Call local primary care clinics, let them know ahead of time that you are a cash patient and negotiate terms before you go. Ask about new patient fees and if they will be lower once you are established. Some will offer payment plans or interest-free credit options. Many clinics will suggest outside labs that are more affordable if you ask, and if they balk at this request you should keep looking. Ask about mask requirements as many are finally dropping these, but you may have to put up with that if you find a reasonable fee.
Many physicians will give up to a year of refills once you are established, but will require at least yearly visits to maintain the relationship. That’s minimal for good medical care and it is how they get paid for their services.
If you are expecting a physician to see you for much less than the $165 you were asked for at urgent care, you are likely to be disappointed, especially for an unestablished patient.
That short visit to your physician may seem overcharged to you, but in the costs of “just vital signs and a few questions”, especially for private practice physicians, are nurse, clerk and administrative salaries and benefits, rent, insurance, utilities, maintenance, computer and internet costs, etc. Not surprisingly, you are also paying for the physician’s experience and expertise.
He or she doesn’t know anything about your medical history, compliance, prior treatment, how up-to-date you are on necessary screening tests and loads of other necessary information to give proper care.
With those “few taps on a keyboard”, your physician also immediately assumes liability for your care and is on the hook for any poor outcomes you have from medication management. Even if you have been on the same medications for years, there may be better options available now that may need to be considered. There are reasons medical licenses are required to prescribe medications.
And yes, I am in the medical profession, and I understand that healthcare can be overly expensive, but expecting a physician to simply take medication orders from you and relay them to the pharmacy is unrealistic and insulting to the profession.
My advice is to do what I described in the first paragraph, and prepare to pay reasonable professional fees for professional services. You don’t say why you are unable to go back to your previous free clinics, but if you really need free care, you may need to look for other free options.
Love,
O2
“$1 says this person works in a medical field.”
You lose on that bet.
$1 says you own a cell phone.
$1 says the only access you have to the internet and FR is the free internet at your local public library.

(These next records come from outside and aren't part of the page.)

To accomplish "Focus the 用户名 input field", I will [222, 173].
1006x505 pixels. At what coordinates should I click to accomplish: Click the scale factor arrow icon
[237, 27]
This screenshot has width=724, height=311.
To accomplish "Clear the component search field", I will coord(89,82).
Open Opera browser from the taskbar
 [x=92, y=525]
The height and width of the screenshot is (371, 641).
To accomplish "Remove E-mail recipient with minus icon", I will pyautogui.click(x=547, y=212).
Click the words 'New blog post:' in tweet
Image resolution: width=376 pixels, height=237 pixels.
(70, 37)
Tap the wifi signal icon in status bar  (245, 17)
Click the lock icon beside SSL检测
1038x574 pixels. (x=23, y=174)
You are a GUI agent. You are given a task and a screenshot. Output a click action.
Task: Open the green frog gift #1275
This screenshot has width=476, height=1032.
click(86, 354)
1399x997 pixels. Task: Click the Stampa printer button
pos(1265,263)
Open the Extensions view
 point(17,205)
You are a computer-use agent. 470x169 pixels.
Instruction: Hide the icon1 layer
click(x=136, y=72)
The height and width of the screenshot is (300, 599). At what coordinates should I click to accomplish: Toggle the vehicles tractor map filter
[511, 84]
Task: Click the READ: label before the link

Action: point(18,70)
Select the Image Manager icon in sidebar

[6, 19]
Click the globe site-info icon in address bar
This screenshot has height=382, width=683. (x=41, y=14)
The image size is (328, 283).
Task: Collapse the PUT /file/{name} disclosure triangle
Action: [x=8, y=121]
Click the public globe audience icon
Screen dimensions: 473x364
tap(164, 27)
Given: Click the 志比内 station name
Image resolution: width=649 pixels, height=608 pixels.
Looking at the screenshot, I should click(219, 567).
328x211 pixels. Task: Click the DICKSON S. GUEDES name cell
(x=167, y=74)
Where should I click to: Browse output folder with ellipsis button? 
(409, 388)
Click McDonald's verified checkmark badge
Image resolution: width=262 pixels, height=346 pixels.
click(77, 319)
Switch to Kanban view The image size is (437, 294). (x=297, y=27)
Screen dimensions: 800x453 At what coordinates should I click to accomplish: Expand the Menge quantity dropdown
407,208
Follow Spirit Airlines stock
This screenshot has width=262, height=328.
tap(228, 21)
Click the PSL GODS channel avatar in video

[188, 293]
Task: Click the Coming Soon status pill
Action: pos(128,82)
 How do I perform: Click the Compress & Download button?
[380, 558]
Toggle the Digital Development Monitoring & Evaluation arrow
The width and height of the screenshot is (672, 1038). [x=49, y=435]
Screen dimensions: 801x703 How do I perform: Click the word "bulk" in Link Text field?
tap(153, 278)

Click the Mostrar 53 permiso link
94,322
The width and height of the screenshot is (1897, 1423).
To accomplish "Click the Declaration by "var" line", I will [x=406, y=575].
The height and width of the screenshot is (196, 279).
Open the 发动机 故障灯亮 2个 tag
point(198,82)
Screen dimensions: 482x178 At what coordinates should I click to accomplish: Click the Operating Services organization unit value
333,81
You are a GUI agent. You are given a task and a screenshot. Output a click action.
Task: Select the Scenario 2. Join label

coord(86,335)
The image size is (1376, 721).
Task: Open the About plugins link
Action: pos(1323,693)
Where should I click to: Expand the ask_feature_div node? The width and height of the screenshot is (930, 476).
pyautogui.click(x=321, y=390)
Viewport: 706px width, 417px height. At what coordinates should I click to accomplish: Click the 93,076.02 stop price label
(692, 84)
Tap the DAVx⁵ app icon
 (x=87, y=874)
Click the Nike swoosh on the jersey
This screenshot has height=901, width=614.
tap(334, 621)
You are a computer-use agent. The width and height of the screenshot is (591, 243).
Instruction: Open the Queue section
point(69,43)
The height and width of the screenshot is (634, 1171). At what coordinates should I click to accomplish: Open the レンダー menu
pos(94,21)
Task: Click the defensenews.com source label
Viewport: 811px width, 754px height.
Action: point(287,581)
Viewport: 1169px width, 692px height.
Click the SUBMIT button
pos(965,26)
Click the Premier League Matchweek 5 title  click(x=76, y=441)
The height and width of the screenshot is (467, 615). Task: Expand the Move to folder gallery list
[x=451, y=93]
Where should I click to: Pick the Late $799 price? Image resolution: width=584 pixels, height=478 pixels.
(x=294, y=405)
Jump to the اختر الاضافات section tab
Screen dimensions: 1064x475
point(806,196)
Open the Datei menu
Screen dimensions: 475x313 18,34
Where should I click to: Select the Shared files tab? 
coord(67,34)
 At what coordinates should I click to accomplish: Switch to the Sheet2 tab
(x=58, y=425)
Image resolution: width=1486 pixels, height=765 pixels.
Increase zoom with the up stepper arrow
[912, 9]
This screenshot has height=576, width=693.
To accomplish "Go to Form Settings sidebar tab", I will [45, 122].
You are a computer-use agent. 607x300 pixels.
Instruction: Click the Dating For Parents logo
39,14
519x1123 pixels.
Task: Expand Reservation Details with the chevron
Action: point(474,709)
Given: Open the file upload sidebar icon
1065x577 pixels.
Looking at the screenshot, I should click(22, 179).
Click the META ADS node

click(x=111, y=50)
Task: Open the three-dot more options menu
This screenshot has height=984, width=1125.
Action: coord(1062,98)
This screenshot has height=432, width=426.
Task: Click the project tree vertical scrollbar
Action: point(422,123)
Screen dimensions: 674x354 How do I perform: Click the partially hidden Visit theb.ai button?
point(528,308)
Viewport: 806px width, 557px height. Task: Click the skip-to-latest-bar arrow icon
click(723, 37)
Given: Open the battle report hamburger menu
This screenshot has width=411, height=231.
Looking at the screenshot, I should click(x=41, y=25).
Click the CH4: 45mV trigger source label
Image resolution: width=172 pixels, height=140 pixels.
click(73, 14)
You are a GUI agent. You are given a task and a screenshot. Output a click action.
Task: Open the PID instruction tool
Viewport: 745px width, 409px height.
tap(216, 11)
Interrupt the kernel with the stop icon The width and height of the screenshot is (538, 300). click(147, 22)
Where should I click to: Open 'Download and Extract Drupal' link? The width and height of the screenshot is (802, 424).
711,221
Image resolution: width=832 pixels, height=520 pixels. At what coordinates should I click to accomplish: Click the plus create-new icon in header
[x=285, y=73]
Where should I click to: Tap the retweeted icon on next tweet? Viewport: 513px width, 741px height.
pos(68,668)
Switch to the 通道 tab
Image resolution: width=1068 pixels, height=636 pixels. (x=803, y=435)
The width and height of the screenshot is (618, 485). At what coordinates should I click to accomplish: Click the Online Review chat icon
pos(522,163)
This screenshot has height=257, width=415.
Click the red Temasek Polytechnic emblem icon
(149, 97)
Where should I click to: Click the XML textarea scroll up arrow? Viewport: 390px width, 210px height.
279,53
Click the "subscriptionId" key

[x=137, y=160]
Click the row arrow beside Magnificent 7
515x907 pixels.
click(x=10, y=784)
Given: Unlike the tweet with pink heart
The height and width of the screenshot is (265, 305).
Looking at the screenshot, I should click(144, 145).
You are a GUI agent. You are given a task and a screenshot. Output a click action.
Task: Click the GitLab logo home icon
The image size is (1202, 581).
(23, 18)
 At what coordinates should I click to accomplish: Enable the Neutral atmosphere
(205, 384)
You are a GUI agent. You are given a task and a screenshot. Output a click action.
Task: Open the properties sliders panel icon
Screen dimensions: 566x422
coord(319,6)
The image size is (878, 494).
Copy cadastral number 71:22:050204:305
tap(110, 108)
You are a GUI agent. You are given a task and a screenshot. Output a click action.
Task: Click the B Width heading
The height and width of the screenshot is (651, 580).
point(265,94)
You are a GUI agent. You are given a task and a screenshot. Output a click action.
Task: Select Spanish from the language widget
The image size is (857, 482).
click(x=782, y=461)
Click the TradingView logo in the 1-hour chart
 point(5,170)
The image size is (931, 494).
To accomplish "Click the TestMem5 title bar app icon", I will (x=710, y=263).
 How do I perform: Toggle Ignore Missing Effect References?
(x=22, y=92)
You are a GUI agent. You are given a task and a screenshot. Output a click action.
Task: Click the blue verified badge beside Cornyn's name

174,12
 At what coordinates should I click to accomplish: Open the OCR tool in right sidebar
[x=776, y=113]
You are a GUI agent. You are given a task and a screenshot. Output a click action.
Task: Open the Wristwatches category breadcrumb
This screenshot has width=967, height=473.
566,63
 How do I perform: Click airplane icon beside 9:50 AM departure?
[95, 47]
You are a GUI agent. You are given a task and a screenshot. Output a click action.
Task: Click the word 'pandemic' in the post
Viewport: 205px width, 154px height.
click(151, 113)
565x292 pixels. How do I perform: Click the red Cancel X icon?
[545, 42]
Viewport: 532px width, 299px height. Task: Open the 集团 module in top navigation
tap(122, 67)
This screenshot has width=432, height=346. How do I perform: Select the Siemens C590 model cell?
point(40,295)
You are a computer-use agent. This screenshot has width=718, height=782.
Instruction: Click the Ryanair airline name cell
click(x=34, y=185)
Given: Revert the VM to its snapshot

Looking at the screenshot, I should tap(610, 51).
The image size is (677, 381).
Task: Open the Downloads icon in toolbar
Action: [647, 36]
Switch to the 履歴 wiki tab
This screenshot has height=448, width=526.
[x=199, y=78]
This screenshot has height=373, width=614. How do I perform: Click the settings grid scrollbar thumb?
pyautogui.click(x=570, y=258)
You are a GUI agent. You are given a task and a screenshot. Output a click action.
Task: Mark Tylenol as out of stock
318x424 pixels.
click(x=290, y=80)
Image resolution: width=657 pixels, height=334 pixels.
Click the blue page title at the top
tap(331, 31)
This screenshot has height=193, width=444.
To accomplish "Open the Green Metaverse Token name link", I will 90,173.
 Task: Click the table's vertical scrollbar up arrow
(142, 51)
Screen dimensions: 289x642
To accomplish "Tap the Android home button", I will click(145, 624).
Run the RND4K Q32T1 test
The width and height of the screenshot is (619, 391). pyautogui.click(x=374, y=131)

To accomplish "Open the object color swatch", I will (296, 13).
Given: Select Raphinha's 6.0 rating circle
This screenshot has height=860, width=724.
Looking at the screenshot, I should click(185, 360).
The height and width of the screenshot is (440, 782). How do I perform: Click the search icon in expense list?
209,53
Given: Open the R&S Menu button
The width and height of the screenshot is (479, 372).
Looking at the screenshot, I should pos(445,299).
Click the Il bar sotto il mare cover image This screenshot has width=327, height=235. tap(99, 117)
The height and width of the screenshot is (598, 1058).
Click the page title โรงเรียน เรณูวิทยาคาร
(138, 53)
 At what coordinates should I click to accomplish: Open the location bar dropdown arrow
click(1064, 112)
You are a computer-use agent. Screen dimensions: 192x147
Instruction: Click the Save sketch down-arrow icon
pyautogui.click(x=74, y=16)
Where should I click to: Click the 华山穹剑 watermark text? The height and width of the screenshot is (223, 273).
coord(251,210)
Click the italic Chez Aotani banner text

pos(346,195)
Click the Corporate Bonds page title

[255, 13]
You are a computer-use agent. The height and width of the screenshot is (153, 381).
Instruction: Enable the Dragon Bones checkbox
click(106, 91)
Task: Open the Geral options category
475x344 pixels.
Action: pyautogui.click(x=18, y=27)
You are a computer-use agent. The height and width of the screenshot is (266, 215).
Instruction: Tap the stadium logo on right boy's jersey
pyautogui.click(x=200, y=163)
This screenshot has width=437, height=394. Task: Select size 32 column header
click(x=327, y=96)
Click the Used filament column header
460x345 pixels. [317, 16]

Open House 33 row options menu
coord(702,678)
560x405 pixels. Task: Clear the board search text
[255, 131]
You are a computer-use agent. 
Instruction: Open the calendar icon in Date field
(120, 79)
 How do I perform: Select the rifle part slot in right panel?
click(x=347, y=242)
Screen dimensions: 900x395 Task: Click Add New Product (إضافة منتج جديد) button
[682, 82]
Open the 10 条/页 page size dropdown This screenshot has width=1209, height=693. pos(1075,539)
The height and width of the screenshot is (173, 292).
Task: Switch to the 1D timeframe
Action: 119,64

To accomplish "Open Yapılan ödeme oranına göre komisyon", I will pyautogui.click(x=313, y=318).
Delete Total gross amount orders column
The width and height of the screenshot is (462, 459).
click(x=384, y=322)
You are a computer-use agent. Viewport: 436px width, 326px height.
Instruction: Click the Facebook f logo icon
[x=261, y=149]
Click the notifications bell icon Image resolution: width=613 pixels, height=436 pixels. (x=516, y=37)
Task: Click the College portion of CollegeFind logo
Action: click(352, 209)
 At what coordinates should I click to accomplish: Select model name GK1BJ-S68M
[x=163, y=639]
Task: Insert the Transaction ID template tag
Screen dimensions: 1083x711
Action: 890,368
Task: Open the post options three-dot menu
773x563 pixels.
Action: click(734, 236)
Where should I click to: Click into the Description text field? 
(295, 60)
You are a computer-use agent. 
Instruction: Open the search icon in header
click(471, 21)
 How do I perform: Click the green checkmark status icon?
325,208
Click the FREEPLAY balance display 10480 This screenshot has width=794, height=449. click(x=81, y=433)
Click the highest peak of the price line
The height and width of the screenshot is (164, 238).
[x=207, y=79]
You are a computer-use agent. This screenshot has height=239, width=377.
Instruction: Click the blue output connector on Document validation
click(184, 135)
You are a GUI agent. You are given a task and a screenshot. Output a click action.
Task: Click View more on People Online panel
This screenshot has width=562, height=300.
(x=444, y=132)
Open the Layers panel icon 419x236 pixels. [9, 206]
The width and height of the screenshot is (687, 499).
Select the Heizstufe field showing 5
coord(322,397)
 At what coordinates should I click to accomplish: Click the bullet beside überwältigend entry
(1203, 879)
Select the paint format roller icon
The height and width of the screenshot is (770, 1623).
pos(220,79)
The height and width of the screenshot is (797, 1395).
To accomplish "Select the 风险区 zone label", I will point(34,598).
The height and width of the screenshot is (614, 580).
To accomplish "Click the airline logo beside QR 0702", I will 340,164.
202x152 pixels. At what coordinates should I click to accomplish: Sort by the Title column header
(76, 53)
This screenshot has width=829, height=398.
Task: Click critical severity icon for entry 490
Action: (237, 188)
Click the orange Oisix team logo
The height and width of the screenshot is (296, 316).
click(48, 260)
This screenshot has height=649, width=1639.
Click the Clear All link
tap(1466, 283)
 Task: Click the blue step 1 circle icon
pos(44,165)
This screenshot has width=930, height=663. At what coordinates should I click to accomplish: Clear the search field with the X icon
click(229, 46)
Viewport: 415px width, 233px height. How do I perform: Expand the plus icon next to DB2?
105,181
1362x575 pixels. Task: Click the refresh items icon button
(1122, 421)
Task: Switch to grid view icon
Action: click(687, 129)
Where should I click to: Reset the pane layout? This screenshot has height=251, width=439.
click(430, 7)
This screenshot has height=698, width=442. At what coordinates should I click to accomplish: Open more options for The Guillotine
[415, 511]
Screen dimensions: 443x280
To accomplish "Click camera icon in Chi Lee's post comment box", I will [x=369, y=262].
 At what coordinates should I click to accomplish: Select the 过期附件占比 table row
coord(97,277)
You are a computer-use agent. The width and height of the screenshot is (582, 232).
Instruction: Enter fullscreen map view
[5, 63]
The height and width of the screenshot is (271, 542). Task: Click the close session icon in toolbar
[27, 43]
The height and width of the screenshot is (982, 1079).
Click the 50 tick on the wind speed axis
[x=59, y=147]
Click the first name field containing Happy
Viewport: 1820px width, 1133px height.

$1 says you spend at least the cost to one doctor’s visit operate your own cell and access internet annually.
$1 says that you are intelligent and disciplined enough to raise $200 for medical care, you just don’t believe you are getting your moneys worth given your current health condition. (Or you just don’t like to go to the doctor. - most people don’t).
But thanks for posting the great question. The responses by others brought out interesting other ways for accessing certain low cost/low need medical care. Good luck.